2013-02-08 Thread Reinier Olislagers
On 9-2-2013 1:49, Giuliano Colla wrote:
 It turned out that the reason was simply that the default AppConfigDir
 (~/.config/ ) wasn't there, and therefore in the two usual lines
 
 AppConfigFileName:= GetAppConfigFile(False);
 ini := TIniFile.Create(AppConfigFileName);
 
 the second line was generating the access violation.
 
 Desktop specs tell where configuration data should go, but they don't
 guarantee that the directory exists. Other applications take care of
 creating if it doesn't exist, but its presence depends on which
 applications you launch.

::::::

TASK BRIEF: Carry on the post about the missing configuration directory from its last sentence. The listing has nothing to do with the post about the missing configuration directory.

(Stored items)
::::::

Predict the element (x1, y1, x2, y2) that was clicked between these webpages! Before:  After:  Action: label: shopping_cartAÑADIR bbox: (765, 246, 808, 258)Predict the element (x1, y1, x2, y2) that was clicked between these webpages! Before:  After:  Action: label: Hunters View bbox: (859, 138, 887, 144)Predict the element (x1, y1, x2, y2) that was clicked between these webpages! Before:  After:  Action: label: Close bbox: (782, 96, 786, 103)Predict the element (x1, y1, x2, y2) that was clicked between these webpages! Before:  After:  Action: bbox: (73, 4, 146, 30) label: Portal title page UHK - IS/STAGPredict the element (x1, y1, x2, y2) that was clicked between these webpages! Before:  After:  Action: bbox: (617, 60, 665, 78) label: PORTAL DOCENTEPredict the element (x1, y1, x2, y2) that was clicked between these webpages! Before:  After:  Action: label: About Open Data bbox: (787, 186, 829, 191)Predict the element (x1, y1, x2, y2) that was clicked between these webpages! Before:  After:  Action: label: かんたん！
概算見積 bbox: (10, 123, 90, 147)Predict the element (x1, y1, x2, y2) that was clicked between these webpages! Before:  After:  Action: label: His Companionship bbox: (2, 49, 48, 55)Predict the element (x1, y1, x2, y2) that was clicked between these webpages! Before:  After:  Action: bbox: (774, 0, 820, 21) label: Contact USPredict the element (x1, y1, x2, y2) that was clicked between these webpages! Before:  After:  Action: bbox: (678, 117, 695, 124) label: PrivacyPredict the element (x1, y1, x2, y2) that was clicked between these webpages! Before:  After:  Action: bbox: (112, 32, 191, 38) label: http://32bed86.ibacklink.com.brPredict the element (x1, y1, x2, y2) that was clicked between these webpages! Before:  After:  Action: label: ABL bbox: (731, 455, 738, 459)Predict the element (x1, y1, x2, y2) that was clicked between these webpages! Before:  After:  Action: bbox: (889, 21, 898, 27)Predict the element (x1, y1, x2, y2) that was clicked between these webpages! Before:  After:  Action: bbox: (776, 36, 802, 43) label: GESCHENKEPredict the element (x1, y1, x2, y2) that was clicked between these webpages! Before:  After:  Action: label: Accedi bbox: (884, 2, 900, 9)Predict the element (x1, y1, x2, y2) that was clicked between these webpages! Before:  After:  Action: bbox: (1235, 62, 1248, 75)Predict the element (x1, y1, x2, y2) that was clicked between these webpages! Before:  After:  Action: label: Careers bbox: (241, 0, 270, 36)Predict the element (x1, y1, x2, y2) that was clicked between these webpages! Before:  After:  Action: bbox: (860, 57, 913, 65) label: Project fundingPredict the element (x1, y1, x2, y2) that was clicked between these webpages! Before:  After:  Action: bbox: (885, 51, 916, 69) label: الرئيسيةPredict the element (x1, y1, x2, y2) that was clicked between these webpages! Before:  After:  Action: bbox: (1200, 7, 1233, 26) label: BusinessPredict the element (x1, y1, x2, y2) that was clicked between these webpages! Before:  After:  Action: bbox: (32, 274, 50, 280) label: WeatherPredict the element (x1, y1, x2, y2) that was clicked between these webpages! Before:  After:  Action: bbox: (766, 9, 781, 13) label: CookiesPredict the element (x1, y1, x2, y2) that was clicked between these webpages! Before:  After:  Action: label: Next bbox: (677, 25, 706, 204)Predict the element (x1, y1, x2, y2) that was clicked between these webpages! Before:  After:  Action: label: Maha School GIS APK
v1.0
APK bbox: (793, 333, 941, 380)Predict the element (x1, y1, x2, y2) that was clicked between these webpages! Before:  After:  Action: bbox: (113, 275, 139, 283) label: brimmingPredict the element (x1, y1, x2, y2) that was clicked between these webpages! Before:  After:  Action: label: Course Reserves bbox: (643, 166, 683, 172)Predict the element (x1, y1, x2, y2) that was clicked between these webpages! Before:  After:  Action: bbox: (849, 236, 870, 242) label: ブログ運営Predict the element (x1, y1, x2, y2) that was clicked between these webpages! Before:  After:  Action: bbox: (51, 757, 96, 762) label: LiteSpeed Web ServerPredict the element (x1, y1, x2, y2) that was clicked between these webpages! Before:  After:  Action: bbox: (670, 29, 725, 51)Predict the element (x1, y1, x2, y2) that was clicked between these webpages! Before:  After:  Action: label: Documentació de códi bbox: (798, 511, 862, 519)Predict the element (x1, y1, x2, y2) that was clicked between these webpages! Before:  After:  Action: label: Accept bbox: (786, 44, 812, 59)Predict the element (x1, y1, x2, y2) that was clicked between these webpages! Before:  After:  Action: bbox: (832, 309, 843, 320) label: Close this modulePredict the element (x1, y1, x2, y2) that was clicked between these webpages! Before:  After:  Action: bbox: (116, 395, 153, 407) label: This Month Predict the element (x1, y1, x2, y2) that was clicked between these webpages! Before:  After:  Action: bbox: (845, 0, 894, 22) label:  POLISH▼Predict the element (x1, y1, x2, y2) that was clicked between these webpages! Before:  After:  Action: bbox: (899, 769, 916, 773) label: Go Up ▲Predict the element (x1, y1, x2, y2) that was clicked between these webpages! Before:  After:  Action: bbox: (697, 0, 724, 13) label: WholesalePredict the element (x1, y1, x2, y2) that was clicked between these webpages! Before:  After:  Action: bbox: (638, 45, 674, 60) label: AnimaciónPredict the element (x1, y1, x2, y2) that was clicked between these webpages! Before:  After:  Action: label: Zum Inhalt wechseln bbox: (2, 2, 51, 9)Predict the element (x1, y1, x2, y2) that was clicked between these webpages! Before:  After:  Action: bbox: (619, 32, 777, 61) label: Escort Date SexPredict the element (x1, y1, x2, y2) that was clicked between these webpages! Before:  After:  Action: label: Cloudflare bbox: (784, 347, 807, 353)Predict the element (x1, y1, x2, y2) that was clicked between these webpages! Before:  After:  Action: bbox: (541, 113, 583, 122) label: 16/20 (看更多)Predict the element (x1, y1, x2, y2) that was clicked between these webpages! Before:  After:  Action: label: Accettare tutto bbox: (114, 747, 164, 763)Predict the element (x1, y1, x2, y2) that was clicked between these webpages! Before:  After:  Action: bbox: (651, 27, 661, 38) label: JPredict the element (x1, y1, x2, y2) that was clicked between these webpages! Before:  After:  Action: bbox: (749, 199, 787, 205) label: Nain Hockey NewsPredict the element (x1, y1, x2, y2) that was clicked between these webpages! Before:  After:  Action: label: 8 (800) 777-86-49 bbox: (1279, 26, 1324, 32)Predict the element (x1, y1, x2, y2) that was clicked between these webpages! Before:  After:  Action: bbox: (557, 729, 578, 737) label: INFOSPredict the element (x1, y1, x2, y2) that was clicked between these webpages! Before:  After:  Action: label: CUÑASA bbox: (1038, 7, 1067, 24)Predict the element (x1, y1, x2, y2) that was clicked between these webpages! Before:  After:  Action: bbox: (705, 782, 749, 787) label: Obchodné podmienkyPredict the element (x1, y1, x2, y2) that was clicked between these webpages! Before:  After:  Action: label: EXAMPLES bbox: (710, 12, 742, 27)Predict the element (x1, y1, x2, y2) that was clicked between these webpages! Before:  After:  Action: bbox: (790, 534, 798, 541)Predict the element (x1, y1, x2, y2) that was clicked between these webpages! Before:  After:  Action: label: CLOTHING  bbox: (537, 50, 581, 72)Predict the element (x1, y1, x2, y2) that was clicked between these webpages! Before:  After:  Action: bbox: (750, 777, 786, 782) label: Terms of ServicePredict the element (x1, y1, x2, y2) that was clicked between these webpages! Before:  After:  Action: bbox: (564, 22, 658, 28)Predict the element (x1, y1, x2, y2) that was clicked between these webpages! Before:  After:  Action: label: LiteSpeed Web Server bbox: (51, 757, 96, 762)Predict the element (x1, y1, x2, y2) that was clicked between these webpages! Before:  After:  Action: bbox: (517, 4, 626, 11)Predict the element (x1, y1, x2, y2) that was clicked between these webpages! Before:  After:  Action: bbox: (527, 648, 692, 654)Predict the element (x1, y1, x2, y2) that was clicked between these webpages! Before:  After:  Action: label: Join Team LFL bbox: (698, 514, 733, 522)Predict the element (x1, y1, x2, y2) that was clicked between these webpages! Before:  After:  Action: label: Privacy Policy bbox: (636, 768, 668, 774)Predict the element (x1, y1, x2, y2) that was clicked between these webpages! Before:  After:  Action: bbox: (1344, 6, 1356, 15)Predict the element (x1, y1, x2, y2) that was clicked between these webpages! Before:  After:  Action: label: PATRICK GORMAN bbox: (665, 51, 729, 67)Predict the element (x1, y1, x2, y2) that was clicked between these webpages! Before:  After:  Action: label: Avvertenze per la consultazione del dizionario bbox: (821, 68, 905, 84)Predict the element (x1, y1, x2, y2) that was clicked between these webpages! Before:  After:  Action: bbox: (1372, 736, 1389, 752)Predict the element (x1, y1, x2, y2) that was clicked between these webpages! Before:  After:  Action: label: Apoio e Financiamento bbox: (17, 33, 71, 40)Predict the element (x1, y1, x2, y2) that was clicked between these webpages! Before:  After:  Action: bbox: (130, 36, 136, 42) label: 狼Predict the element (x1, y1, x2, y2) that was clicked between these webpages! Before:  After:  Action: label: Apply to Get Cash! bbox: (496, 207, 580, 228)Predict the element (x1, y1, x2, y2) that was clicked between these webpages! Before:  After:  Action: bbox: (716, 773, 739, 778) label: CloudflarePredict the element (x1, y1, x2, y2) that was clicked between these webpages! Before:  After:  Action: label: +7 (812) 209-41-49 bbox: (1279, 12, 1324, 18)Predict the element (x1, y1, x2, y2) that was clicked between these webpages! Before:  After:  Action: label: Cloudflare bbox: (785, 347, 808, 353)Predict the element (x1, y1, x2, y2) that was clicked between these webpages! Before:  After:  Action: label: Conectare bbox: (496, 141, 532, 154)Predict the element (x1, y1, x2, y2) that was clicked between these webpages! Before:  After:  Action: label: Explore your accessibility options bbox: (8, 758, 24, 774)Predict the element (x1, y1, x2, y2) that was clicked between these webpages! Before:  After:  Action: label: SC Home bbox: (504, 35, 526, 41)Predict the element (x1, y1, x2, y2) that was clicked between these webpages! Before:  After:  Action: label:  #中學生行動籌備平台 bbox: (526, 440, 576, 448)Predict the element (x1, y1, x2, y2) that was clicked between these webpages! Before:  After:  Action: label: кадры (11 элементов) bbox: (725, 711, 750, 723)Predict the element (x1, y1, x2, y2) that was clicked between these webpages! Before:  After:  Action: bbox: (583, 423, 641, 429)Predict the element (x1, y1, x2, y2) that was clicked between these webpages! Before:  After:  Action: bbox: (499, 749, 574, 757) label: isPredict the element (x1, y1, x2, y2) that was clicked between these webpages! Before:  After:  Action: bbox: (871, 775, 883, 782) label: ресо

::::::

EXERCISE OUTPUT:
 Of course, once one knows, one can use ForceDirectories in the
 application code, but it would be much more user friendly if
 XdgConfigHome (or SysConfigDir when it will be implemented) in sysutils
 took care of that. You ask for the default configuration path to put
 your data in, and you get a sane and *existing* path.
 It would also be nice if TIniFile.Create didn't generate an Access
 Violation if the file can't be created.
 
 Should I open an issue on the bugtracker on this subject, or I'm the
 only one to think that it's a bug/required feature?
 
If I were you, I'd open an issue. I agree this is a problem.